Let's execute some queries on those tables, to show that Optiq is providing a full implementation of SQL. First, a table scan:

sqlline> SELECT * FROM emps;
+--------+--------+---------+---------+----------------+--------+-------+---+
| EMPNO  |  NAME  | DEPTNO  | GENDER  |      CITY      | EMPID  |  AGE  | S |
+--------+--------+---------+---------+----------------+--------+-------+---+
| 100    | Fred   | 10      |         |                | 30     | 25    | t |
| 110    | Eric   | 20      | M       | San Francisco  | 3      | 80    | n |
| 110    | John   | 40      | M       | Vancouver      | 2      | null  | f |
| 120    | Wilma  | 20      | F       |                | 1      | 5     | n |
| 130    | Alice  | 40      | F       | Vancouver      | 2      | null  | f |
+--------+--------+---------+---------+----------------+--------+-------+---+

Now JOIN and GROUP BY:

sqlline> SELECT d.name, COUNT(*)

§ EXERCISE AIM: According to the Optiq query excerpt, what are the queries on the tables meant to demonstrate?

§ DATASET RECORDS:
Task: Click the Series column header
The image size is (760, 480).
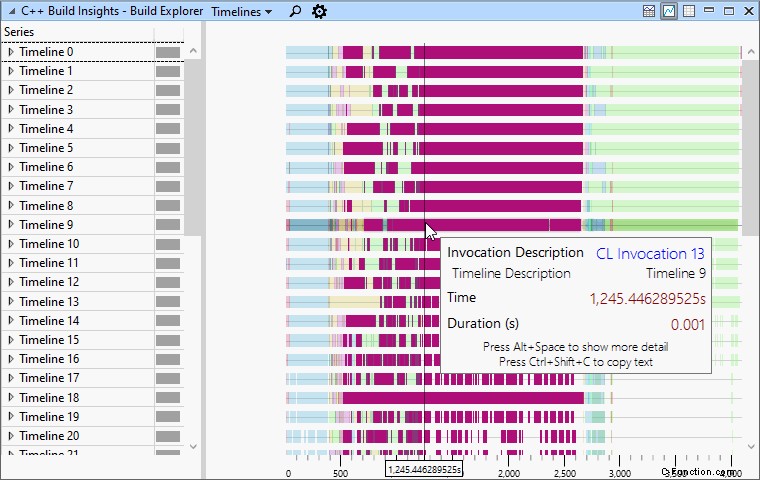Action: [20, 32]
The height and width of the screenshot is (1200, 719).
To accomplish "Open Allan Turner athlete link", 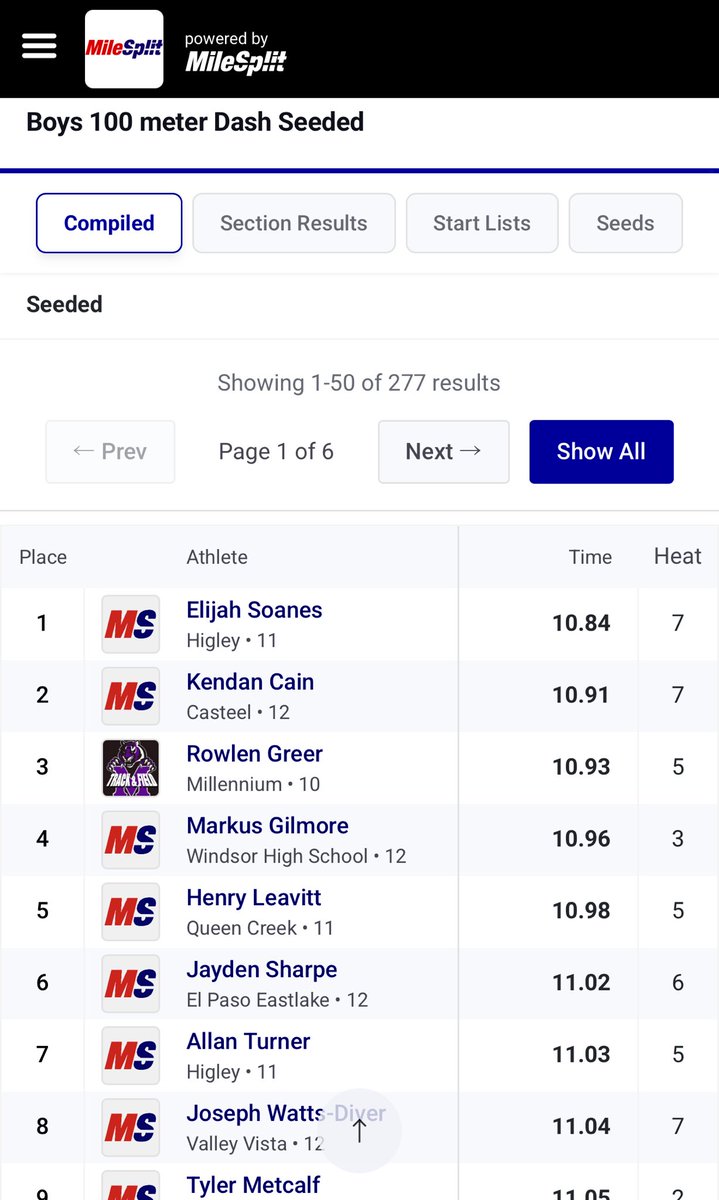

§ COMPLETED EXERCISE: They are meant to show that Optiq provides a full implementation of SQL.